The distinction between discretionary and ministerial duties runs through nearly every TTCA defense analysis. A discretionary act involves personal judgment and policy choices. A ministerial act is a routine task performed according to established procedures, with no room for independent decision-making. Driving a vehicle, maintaining records, and caring for prisoners are classic examples of ministerial duties.
The distinction matters because immunity generally protects discretionary functions but not ministerial ones. If a city engineer decides which roads to prioritize for repair, that is a discretionary decision shielded by immunity. If a road crew fails to follow the city’s own repair procedures and someone is injured as a result, that failure involves a ministerial duty and may fall within the TTCA’s waiver. The line between the two is often blurry, and courts evaluate it on a case-by-case basis. The more specific and mandatory the duty, the more likely a court will classify it as ministerial.
Separate from the governmental unit’s sovereign immunity, individual government employees can raise official immunity as a personal defense. The Texas Supreme Court established a three-part test in Franka v. Velasquez: an employee is entitled to official immunity if they were performing a discretionary duty, acting in good faith, and operating within the scope of their authority.

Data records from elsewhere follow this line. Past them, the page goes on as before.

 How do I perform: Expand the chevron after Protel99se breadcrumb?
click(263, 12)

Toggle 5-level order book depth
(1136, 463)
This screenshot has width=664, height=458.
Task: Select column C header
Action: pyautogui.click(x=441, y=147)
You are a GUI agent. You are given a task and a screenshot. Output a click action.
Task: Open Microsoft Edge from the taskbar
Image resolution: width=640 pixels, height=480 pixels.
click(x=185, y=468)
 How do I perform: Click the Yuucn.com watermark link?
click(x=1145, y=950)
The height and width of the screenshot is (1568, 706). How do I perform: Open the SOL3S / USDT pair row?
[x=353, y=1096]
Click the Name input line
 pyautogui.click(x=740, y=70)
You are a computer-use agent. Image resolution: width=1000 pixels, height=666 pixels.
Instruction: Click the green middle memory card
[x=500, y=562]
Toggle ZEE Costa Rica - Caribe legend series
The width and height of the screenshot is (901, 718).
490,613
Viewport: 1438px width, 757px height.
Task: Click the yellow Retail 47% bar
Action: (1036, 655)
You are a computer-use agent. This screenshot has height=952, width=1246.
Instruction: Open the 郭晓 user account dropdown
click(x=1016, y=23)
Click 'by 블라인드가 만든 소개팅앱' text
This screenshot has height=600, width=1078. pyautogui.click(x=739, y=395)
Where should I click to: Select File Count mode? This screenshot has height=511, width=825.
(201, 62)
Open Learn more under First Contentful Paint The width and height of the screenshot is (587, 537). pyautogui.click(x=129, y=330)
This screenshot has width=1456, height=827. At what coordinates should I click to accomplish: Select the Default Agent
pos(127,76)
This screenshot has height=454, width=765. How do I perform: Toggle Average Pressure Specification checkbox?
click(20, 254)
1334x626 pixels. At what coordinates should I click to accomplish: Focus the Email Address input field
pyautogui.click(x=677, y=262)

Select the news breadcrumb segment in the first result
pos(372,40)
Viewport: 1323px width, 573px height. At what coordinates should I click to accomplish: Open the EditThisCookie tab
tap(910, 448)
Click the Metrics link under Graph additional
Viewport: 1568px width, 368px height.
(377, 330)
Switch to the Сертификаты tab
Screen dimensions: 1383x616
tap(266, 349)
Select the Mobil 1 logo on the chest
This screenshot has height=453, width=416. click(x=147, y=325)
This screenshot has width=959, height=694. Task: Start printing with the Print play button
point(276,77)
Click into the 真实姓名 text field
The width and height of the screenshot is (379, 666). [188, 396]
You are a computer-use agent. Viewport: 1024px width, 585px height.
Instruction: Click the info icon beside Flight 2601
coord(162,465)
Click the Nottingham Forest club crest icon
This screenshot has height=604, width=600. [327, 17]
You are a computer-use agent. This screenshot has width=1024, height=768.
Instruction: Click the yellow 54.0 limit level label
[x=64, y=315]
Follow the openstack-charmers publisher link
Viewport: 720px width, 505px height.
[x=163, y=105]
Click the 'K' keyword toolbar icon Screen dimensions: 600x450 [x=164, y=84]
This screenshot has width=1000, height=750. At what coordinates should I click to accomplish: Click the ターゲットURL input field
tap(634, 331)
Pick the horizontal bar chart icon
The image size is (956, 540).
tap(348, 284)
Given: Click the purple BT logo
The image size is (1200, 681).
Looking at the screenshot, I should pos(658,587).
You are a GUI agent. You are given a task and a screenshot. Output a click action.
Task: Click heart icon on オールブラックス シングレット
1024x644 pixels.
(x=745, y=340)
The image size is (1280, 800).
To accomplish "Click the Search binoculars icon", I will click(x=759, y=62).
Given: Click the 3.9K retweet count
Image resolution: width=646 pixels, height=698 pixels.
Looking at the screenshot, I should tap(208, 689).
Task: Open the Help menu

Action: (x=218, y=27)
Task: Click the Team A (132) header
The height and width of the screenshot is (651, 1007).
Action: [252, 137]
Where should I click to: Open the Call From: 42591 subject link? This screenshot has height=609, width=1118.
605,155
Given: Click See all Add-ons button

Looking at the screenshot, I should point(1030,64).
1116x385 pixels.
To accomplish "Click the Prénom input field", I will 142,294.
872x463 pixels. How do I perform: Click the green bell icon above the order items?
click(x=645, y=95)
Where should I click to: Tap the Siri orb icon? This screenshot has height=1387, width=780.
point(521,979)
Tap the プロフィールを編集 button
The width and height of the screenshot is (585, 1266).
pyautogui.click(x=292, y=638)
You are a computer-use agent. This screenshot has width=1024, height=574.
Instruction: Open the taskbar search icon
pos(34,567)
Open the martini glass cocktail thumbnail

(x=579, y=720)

Good faith is the element most often contested. It requires more than just subjective belief that the employee was doing the right thing. Courts evaluate whether a reasonably prudent government employee, under the same circumstances, could have believed the conduct was justified. If reasonable people could disagree about whether the employee’s actions were appropriate, the good-faith element is typically satisfied.
Official immunity matters most when someone tries to sue the individual employee rather than the governmental entity. Because the election of remedies rules force a choice between the two, understanding whether the employee has a viable official immunity defense can determine the entire strategy of a case. If the employee has strong immunity protection, suing the governmental unit directly under the TTCA is often the better path, despite the damages caps.
If the entity that caused your injury is a federal agency rather than a Texas state or local government, the TTCA does not apply. Federal claims fall under the Federal Tort Claims Act (FTCA), which has its own rules and its own procedural traps.
The most important difference is the administrative exhaustion requirement. Before filing a federal lawsuit, you must first submit a written claim to the responsible federal agency and give the agency time to respond. You have two years from the date the claim accrues to present the written claim.9LII / Office of the Law Revision Counsel. 28 U.S. Code 2401 – Time for Commencing Action Against United States If the agency denies the claim, you then have six months from the date of the denial letter to file suit in federal court. Skipping the administrative step is not optional; courts will dismiss a lawsuit filed before the agency process is complete.
The FTCA also excludes several categories of claims entirely. You cannot bring a federal tort claim for losses related to mail delivery, tax assessment or collection, or the detention of goods by customs or law enforcement officers, among other exclusions.10LII / Office of the Law Revision Counsel. 28 U.S. Code 2680 – Exceptions Understanding which system governs your claim is the first step, because filing under the wrong one wastes time you may not be able to recover.